Scientific classification
- Kingdom: Animalia
- Phylum: Chordata
- Class: Aves
- Order: Passeriformes
- Family: Corvidae
- Genus: Cyanocorax
- Species: C. hafferi
- Binomial name: Cyanocorax hafferi Cohn-Haft et al., 2013

= Campina jay =

- Genus: Cyanocorax
- Species: hafferi
- Authority: Cohn-Haft et al., 2013
- Conservation status: NT

Species of bird

The Campina jay (Cyanocorax hafferi) is a passerine from the genus Cyanocorax, a group of jays which occur in the Neotropics. It was first discovered in August 2002 by Mario Cohn-Haft but stayed unrecognised for two and a half years until the holotype was collected in January 2005. In 2013, this species was formally described in the Handbook of the Birds of the World. The species' epithet commemorates Dr. Jürgen Haffer, an ornithologist from Germany, best known for his Pleistocene refugia hypothesis developed in 1969. The common name campina refers to its specific habitat, a cerrado-like open savanna in the Amazon River basin in Brazil.

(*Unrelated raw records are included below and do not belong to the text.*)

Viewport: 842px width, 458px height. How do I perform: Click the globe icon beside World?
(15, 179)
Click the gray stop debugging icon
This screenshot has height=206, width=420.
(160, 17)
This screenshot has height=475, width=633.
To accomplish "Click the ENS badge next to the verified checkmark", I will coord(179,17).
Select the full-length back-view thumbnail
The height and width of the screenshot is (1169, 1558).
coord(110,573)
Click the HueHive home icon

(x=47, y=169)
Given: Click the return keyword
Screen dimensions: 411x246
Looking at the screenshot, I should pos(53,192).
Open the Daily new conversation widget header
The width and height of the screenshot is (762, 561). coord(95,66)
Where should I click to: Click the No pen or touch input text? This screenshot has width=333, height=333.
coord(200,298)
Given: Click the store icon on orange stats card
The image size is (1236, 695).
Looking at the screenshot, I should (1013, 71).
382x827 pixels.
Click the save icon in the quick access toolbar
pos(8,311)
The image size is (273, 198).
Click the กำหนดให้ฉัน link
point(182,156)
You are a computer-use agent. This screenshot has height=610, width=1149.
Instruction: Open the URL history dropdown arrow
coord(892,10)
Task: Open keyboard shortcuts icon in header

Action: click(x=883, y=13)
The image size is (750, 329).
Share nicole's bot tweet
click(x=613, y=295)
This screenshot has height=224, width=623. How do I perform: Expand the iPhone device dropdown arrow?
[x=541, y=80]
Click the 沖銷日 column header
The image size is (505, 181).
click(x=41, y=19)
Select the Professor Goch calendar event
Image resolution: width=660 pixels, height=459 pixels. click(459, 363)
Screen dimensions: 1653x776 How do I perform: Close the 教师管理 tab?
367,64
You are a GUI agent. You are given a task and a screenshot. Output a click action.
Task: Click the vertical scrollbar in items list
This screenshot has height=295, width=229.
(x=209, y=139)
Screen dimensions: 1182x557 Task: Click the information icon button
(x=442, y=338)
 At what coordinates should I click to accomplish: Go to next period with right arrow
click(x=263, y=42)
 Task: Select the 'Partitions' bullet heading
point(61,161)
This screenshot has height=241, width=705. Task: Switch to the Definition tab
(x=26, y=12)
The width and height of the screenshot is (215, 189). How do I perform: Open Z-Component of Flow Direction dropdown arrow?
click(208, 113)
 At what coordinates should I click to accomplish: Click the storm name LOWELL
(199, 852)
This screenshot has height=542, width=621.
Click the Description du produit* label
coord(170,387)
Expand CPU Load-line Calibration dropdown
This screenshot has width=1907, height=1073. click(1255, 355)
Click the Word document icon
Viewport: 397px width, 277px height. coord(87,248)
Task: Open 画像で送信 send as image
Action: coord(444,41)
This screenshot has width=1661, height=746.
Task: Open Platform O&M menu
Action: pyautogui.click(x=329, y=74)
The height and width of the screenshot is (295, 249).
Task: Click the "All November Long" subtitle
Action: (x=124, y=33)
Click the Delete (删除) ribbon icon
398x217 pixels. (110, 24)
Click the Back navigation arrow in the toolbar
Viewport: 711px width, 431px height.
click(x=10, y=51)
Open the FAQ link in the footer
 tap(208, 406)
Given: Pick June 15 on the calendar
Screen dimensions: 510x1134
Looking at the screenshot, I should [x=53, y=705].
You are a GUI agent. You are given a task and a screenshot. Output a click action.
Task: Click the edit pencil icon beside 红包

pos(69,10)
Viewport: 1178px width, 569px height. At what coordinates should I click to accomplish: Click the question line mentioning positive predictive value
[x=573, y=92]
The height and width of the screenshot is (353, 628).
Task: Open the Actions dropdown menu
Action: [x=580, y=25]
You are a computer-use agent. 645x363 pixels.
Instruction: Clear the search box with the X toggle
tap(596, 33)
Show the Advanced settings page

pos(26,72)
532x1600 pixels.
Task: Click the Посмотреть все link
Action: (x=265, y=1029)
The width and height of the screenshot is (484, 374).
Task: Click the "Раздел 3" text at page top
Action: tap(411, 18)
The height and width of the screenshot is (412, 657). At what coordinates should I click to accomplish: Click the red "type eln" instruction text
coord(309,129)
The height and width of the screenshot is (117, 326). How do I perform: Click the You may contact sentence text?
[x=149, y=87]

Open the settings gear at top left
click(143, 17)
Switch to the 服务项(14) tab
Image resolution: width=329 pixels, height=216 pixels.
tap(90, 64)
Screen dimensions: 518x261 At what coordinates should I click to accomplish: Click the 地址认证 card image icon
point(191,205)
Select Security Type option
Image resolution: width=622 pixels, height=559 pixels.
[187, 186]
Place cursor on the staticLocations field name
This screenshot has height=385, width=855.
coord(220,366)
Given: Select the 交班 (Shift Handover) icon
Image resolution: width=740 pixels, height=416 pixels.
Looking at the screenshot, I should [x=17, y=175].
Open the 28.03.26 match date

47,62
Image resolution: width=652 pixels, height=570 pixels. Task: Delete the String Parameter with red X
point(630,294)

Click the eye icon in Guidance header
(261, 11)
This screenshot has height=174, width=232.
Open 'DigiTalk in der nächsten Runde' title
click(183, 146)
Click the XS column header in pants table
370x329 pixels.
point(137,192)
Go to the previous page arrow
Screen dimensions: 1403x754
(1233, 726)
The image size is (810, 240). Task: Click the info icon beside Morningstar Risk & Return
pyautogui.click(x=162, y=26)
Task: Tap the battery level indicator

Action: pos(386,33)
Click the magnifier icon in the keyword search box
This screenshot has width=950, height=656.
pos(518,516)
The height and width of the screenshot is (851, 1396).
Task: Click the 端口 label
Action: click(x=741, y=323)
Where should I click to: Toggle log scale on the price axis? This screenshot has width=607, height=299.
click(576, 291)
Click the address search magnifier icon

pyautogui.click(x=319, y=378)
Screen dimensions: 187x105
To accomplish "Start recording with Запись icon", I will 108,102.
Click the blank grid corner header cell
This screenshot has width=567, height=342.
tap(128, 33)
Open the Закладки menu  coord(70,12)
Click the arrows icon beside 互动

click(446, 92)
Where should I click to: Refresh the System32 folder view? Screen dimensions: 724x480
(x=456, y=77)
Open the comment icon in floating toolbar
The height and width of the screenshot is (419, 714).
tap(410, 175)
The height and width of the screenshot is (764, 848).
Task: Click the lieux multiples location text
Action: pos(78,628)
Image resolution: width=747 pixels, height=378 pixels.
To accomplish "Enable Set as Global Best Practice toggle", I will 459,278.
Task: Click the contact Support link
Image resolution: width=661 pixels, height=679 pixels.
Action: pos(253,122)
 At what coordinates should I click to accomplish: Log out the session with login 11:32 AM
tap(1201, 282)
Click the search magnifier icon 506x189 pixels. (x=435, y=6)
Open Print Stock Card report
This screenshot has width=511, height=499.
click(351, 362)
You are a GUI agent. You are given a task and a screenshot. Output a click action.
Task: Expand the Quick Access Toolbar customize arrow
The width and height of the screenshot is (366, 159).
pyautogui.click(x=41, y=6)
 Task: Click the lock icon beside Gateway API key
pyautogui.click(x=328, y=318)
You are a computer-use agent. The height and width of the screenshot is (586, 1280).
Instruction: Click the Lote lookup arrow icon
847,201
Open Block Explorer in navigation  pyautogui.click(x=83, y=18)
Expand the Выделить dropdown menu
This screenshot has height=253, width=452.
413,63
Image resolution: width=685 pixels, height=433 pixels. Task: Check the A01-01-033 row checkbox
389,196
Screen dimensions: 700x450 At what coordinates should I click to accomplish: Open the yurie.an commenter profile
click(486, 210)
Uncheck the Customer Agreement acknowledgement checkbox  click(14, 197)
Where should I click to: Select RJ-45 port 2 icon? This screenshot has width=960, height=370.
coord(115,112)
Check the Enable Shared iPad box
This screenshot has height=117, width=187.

The HBW and Birdlife checklist recognizes campina jay as a separate species. The other three taxonomic authorities - Howard & Moore, EBird/Clements and the IOC - consider it to be a subspecies of azure-naped jay.

==Distribution==
The Campina jay is endemic to the Brazilian Amazon where it is known almost entirely from within the Madeira-Purus interfluve in the state of Amazonas.